Drexel, Jeremias
DREXEL, JEREMIAS
Jesuit educator, preacher, and spiritual writer; b. Augsburg, Aug. 15, 1581; d. Munich, April 19, 1638. A Lutheran by birth, he was converted in his youth, educated by the Jesuits, and in 1598 entered the Jesuit novitiate. He completed his philosophical and theological studies at Ingolstadt and became professor of humanities in Munich and Augsburg. He taught the Jesuit seminarians at Dillingen and then for 23 years was preacher at the court of the elector of Bavaria. During this period he accompanied Maximilian on his Bohemian campaign. From 1620 until his death he wrote some 20 works that were avidly read and zealously translated.

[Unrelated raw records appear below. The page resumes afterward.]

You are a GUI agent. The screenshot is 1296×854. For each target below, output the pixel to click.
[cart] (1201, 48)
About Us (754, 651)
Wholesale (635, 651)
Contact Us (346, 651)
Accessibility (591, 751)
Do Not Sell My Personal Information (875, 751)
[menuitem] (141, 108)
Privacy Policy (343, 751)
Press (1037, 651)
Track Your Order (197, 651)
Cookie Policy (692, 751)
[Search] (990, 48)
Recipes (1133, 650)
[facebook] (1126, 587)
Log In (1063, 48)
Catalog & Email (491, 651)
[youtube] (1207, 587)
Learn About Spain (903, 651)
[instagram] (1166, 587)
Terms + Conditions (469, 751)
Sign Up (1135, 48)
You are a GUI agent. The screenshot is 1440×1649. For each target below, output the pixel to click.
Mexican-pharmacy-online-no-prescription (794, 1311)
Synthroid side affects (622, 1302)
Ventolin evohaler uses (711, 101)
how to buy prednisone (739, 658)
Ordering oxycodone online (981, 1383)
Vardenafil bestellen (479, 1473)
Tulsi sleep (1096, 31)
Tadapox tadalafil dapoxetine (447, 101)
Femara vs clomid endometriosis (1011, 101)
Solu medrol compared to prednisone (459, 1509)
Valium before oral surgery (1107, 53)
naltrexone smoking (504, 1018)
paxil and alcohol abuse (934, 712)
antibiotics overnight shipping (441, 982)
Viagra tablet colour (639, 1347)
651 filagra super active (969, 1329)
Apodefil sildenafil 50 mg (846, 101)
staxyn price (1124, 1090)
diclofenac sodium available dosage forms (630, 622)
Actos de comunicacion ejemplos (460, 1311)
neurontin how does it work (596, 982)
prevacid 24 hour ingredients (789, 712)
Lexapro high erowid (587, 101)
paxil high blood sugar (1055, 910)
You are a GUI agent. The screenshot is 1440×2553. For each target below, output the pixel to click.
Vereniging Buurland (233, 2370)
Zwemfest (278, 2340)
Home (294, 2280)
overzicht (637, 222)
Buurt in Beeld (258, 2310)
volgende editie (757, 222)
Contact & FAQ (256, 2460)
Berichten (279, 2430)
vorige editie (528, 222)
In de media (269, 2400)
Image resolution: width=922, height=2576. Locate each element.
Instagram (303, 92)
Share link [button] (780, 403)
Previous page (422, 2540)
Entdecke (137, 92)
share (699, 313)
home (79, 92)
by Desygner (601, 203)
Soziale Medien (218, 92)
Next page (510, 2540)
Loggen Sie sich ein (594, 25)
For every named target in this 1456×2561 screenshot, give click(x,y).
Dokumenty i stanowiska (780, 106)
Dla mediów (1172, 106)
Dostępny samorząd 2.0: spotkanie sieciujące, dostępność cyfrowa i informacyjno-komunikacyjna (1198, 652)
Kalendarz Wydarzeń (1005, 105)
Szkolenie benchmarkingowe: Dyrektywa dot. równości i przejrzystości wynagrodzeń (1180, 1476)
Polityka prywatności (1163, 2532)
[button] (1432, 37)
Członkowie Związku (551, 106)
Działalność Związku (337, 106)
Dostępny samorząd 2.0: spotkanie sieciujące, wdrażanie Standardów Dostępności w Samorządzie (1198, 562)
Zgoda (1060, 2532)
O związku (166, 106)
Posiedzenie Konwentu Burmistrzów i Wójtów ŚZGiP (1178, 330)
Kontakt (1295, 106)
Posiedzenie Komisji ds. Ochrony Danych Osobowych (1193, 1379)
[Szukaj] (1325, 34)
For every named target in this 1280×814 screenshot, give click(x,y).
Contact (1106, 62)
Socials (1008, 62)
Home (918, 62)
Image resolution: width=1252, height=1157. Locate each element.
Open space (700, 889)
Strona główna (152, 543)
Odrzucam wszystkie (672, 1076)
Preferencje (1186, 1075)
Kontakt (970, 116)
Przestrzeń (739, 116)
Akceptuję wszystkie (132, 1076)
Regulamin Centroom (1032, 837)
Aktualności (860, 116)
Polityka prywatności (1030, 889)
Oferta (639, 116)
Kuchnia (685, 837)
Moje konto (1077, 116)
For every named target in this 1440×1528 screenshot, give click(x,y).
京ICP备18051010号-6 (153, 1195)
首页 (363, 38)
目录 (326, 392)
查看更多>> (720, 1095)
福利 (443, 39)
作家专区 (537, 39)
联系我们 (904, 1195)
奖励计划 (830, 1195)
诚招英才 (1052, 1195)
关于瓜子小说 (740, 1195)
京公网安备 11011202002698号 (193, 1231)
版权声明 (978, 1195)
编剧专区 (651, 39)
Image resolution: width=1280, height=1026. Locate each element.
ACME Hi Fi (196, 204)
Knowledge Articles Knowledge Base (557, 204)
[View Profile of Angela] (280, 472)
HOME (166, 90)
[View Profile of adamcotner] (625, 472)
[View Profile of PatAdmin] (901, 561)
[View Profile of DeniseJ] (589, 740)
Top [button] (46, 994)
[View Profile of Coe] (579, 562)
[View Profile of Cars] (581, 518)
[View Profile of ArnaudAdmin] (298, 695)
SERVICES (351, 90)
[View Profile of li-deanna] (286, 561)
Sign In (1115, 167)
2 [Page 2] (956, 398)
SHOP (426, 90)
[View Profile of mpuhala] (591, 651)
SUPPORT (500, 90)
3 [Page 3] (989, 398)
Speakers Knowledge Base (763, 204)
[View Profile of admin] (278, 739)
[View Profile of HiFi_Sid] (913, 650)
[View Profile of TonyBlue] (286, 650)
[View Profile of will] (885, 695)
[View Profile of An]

His first work, De aeternitate considerationes, underwent four distinct English translations before 1710. Among the considerations, Drexel noted various representations of eternity—the natural, the Roman, and the Scriptural. Another of his works, Heliotropium (1627), translated into English in 1862, discussed man's recognition of the divine will and conformity to it.
Bibliography: p. bailly, Dictionnaire de spiritualité ascétique et mystique. Doctrine et histoire, ed. m. viller et al. (Paris 1932–) 3:1714–17. c. sommervogel et al., Bibliothèque de la Compagnie de Jésus, 11 v. (Brussels-Paris 1890–1932) 3:181–205. b. duhr, Geschichte der Jesuiten in den Ländern deutscher Zunge, 4 v. in 5 (St. Louis 1907–28) 2.2:444–449.